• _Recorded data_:
□ □ □ □ □

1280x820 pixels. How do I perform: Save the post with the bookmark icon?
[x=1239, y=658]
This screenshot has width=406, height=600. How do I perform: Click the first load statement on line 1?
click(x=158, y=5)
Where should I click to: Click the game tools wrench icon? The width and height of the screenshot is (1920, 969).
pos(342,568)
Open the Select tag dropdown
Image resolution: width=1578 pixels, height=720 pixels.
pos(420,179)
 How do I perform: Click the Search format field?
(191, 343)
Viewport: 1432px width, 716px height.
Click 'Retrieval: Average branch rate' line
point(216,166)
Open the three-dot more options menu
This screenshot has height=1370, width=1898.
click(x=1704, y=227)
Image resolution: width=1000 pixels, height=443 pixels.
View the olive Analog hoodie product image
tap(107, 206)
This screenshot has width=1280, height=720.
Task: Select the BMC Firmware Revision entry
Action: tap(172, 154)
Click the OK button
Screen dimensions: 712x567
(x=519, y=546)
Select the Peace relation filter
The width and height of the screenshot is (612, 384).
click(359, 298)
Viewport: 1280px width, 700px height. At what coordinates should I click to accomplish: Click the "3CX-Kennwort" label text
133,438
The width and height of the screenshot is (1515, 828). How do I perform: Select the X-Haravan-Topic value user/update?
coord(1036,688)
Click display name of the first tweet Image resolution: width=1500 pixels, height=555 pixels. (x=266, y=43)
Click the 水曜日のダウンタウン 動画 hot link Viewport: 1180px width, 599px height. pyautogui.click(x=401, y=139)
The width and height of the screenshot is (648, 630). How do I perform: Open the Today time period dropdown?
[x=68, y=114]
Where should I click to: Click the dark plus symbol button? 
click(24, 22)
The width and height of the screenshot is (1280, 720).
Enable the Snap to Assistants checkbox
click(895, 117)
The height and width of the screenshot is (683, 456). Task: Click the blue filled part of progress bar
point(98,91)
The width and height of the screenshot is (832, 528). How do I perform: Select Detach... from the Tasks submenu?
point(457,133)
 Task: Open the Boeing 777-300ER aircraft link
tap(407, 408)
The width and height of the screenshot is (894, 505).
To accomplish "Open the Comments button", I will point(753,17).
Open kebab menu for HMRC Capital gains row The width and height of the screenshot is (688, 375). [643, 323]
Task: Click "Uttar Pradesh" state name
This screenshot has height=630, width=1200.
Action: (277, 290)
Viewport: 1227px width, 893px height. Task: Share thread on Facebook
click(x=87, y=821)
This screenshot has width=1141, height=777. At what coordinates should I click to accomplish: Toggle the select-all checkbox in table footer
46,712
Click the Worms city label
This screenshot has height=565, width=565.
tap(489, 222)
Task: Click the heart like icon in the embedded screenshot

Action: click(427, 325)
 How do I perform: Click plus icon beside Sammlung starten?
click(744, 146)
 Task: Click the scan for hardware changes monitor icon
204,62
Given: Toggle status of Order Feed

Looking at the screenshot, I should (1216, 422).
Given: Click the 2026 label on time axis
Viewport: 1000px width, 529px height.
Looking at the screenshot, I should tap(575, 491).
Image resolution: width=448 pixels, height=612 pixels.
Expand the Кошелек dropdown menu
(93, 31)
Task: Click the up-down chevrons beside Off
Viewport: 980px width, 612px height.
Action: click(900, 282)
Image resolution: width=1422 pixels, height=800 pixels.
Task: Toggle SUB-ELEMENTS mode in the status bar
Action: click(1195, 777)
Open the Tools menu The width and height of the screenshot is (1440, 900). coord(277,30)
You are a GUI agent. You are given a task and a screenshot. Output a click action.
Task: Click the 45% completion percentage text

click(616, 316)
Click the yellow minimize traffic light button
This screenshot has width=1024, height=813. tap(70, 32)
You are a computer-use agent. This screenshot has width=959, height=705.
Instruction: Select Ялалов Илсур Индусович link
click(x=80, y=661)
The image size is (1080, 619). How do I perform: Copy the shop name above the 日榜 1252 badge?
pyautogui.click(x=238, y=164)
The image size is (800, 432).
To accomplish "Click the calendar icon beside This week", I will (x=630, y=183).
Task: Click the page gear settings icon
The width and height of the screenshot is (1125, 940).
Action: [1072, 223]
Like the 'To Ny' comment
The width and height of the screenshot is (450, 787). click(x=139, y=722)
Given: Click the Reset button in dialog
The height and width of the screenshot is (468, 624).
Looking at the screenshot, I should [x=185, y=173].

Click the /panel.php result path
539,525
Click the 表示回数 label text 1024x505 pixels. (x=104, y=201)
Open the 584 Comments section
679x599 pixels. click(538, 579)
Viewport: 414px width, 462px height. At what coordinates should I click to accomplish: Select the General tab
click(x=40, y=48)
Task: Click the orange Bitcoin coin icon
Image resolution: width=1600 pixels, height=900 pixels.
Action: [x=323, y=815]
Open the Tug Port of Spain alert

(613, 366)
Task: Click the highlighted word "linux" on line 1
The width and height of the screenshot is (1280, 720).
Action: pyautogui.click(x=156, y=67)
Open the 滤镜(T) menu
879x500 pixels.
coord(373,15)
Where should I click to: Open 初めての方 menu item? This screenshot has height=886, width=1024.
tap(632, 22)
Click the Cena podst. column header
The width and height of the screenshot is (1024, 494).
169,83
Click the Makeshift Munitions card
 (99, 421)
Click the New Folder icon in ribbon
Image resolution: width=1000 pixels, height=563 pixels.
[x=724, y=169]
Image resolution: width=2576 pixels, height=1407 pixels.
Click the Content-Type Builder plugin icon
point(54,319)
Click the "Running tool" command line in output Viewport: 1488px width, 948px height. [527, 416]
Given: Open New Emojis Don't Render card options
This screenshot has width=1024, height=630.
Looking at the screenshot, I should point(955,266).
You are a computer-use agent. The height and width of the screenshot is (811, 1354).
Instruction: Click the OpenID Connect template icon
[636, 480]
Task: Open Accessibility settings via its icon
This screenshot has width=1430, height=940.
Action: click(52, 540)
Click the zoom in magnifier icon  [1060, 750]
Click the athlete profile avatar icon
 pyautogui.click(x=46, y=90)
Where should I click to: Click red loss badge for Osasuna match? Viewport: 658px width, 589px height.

□ □ □ □ □

• _ACTIVITY_: Above are the lines; repeat exactly the ones from the line containing "Task: Click the heart" down to the line containing "Task: Click the up-down chevrons beside Off", both inclusive.

• _ANSWER FOR THIS EXERCISE_:
Task: Click the heart like icon in the embedded screenshot

Action: click(427, 325)
 How do I perform: Click plus icon beside Sammlung starten?
click(744, 146)
 Task: Click the scan for hardware changes monitor icon
204,62
Given: Toggle status of Order Feed

Looking at the screenshot, I should (1216, 422).
Given: Click the 2026 label on time axis
Viewport: 1000px width, 529px height.
Looking at the screenshot, I should tap(575, 491).
Image resolution: width=448 pixels, height=612 pixels.
Expand the Кошелек dropdown menu
(93, 31)
Task: Click the up-down chevrons beside Off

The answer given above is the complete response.